To gain intuition about the Poisson process, it is useful think of it as a continuous time version of the Bernoulli process. We first review some basics about the Poisson process and settle on notation before moving on to an illustrative example.

For a Poisson process, arrivals may occur at any arbitrary time \(t \geq 0\). One way to specify a Poisson process is by the counting process \(N_t\) denoting the number of arrivals up to and including time \(t\). For a Poisson process with rate paramters \(\lambda\), we have that \[N_t \sim \text{Poisson}(\lambda t)\]

Therefore, the expected number of time arrivals up to and including \(t\) is equal to \(E[N_t] = \lambda t\). In the examples that follow, we will assume our rate parameter \(\lambda\) is \(0.75\) arrivals per second, and we are interested in the number of arrivals after 10 seconds, \(N_{10}\). In this example, we expect and average of \(10\times\lambda = 7.5\) arrivals after \(10\) seconds.

Now we will describe the discrete-time analog of the Poisson process, the Bernoulli process. Throughout the next section, our aim is to construct a Bernoulli process so that the expected number of arrivals after \(10\) seconds matches the Poisson process above. We will then investigate what happens to the Bernoulli process as we increase the number of discrete events within the \(10\) seconds while maintaining the expected number of arrivals at \(7.5\).
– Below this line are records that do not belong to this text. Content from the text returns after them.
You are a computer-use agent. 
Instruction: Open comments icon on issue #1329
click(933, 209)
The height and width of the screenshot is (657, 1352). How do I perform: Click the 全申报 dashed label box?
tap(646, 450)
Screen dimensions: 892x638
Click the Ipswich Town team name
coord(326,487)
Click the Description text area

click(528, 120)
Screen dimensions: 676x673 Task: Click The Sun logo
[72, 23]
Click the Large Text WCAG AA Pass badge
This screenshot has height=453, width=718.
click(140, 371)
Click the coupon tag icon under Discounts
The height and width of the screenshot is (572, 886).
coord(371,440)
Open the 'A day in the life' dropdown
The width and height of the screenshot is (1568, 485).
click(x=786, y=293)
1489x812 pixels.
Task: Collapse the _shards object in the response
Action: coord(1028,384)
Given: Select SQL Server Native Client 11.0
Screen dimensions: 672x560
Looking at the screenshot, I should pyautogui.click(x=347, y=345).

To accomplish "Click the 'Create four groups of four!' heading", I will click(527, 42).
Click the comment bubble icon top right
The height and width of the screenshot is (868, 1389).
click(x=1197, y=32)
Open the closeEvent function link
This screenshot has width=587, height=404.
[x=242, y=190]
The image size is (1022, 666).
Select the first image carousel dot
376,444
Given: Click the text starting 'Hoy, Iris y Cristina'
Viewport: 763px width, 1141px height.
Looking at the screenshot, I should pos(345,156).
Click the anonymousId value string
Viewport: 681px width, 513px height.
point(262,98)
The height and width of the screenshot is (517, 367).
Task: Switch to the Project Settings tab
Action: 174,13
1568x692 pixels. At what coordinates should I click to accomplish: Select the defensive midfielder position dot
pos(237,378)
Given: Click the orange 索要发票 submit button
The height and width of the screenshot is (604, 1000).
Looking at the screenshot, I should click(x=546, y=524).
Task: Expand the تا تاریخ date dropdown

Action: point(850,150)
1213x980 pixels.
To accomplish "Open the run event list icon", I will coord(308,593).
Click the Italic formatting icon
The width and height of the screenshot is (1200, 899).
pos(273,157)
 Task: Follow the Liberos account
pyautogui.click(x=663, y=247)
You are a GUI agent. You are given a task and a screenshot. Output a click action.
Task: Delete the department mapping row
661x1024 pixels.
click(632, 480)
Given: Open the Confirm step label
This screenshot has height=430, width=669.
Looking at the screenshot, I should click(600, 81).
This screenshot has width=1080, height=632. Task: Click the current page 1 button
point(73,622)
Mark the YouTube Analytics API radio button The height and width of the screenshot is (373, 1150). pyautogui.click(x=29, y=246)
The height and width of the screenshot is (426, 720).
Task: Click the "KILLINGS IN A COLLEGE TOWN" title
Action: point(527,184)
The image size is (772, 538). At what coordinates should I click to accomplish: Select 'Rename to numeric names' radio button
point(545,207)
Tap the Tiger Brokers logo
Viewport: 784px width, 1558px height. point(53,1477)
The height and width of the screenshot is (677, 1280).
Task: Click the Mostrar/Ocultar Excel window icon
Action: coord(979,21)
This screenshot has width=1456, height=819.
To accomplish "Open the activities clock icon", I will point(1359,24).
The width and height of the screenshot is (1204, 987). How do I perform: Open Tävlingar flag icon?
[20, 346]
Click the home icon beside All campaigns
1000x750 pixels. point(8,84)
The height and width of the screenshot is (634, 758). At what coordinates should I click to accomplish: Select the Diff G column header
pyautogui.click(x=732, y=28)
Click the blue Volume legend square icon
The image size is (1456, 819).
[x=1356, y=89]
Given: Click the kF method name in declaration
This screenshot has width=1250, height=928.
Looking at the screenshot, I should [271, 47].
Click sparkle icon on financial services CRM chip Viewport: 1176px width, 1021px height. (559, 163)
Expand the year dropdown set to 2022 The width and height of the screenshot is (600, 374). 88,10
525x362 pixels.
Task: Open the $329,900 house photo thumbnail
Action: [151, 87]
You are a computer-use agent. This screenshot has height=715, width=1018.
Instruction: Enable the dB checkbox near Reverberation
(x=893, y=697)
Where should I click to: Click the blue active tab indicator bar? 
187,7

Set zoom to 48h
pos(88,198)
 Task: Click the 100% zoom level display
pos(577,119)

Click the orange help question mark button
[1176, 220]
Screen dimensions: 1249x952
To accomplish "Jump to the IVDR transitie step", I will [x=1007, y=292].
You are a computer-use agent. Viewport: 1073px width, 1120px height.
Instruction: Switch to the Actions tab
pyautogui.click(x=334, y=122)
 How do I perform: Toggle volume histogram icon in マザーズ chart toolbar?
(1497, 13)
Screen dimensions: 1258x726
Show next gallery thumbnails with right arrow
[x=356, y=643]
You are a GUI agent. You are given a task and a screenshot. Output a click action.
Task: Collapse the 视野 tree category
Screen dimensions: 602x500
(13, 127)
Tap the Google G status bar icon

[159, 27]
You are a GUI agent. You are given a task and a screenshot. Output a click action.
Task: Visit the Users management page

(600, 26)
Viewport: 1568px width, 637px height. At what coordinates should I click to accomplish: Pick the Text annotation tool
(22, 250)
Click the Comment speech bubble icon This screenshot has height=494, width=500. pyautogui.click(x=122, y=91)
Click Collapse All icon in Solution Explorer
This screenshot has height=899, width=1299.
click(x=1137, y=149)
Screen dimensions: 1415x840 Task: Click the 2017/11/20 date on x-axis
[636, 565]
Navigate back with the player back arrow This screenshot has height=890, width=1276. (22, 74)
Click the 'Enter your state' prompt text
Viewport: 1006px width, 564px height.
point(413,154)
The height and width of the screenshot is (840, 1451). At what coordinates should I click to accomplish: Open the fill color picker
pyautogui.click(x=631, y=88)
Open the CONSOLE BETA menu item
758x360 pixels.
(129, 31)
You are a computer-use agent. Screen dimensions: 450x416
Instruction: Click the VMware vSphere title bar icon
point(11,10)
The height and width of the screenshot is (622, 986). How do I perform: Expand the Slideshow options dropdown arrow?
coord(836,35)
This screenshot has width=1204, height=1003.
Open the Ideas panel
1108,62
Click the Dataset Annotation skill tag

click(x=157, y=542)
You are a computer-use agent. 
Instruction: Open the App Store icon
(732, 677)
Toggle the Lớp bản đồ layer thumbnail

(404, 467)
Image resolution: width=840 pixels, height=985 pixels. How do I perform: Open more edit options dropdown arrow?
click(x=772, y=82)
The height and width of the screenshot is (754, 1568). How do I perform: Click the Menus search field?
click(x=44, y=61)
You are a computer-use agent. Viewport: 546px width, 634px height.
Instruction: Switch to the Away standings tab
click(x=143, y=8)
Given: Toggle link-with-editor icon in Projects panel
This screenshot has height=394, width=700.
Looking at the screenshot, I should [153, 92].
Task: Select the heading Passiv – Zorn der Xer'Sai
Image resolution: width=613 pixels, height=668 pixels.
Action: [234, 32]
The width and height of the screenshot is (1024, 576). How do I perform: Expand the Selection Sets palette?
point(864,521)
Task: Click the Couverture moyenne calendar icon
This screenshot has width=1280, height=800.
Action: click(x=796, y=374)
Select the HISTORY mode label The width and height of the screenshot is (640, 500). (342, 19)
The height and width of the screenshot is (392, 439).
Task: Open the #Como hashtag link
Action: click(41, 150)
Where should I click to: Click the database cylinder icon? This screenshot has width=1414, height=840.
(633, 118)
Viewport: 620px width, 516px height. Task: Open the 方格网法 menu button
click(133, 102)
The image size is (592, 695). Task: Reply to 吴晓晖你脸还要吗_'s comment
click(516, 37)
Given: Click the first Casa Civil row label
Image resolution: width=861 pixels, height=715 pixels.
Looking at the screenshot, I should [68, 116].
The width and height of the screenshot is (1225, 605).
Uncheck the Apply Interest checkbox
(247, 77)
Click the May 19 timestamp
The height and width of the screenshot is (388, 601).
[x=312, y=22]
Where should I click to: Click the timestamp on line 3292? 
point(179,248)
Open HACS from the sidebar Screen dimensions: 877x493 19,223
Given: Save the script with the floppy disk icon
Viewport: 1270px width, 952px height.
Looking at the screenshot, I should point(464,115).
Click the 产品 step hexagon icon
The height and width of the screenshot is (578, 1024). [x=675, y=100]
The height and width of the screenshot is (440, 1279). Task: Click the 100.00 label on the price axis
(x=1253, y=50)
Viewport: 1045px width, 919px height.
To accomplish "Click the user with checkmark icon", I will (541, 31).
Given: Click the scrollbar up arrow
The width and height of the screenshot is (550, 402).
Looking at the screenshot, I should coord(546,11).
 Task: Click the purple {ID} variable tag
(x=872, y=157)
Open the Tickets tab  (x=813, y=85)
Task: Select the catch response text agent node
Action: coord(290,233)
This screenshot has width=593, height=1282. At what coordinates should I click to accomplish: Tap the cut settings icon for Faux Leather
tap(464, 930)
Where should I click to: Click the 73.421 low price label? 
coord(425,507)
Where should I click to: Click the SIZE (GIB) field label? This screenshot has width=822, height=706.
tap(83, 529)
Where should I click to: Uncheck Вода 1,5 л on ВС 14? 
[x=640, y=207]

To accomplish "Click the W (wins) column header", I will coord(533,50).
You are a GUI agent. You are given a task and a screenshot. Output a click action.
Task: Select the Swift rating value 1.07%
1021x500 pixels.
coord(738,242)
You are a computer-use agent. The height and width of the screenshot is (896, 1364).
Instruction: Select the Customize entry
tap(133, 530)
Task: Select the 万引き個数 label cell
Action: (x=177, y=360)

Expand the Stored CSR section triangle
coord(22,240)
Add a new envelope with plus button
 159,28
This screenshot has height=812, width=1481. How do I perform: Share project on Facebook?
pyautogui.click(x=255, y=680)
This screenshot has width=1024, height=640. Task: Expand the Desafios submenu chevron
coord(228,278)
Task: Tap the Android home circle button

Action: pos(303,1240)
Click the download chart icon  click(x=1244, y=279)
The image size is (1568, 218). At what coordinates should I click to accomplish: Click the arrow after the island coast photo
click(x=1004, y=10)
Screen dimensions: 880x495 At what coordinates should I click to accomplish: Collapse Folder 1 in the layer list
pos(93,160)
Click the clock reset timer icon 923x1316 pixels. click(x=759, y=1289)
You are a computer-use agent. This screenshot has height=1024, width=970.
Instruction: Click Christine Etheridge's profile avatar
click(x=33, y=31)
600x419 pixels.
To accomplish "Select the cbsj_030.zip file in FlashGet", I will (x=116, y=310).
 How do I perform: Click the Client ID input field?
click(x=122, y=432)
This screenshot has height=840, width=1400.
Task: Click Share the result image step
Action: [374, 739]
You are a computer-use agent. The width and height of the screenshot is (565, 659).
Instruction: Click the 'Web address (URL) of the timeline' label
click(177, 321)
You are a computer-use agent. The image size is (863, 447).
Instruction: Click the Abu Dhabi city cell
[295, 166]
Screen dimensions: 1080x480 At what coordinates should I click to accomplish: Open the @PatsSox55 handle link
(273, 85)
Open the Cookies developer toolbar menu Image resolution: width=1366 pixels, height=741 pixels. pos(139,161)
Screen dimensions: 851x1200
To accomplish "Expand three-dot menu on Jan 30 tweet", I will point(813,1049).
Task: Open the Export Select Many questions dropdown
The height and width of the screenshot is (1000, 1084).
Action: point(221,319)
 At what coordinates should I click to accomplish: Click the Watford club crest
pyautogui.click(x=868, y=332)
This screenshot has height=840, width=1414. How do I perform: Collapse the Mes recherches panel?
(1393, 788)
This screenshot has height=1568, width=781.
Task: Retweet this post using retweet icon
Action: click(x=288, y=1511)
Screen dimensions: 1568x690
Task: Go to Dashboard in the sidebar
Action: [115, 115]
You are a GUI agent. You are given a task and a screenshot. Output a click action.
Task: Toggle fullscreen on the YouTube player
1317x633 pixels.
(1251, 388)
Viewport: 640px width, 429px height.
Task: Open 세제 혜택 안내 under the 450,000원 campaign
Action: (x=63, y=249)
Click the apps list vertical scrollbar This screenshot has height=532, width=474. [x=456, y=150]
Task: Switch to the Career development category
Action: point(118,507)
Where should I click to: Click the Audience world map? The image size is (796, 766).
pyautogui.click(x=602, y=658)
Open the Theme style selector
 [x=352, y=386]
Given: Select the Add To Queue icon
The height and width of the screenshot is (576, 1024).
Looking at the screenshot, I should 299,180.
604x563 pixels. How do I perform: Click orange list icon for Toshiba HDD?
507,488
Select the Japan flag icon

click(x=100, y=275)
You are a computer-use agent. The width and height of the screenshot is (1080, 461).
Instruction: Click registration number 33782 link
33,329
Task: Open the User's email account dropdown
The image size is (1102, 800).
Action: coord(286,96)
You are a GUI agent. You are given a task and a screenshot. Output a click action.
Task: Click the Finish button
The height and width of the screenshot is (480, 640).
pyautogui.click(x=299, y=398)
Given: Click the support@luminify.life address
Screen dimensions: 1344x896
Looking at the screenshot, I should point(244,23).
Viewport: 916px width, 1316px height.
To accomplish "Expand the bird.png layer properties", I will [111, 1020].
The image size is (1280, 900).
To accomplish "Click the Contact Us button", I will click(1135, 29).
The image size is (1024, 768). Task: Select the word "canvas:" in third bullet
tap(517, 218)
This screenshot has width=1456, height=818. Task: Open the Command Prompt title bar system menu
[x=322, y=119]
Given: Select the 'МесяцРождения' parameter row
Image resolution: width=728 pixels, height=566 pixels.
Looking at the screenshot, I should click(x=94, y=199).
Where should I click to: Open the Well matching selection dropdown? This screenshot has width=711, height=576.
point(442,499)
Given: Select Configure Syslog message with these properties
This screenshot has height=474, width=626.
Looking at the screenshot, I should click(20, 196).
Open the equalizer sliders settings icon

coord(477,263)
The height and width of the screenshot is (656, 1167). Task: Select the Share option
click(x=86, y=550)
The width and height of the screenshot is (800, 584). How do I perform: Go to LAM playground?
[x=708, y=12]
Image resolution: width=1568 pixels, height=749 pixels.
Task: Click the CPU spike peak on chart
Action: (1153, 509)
The **Bernoulli process** is a sequence of independent random variables \(X_1,X_2,X_3,\ldots\) where \(X_i\) is \(1\) with probability \(p\) and \(0\) with probability \(1-p\). This is the mathematical abstraction of coin tossing.

Assume that we perform a Bernoulli trial every second for 10 seconds. We will think of each \(X_i=1\) as an **arrival**. Recall that since our random variables \(X_i\) are Bernoulli(\(p\)), the sum \(S_{10} = \sum_{i=1}^{10} X_i\) is Binomial(10, \(p\)). The expected value of \(S_{10}\) is therefore \(10p\) arrivals in \(10\) seconds. To match the Poisson process above, we set \(p=0.75\) so that \(E[S_{10}] = 7.5\).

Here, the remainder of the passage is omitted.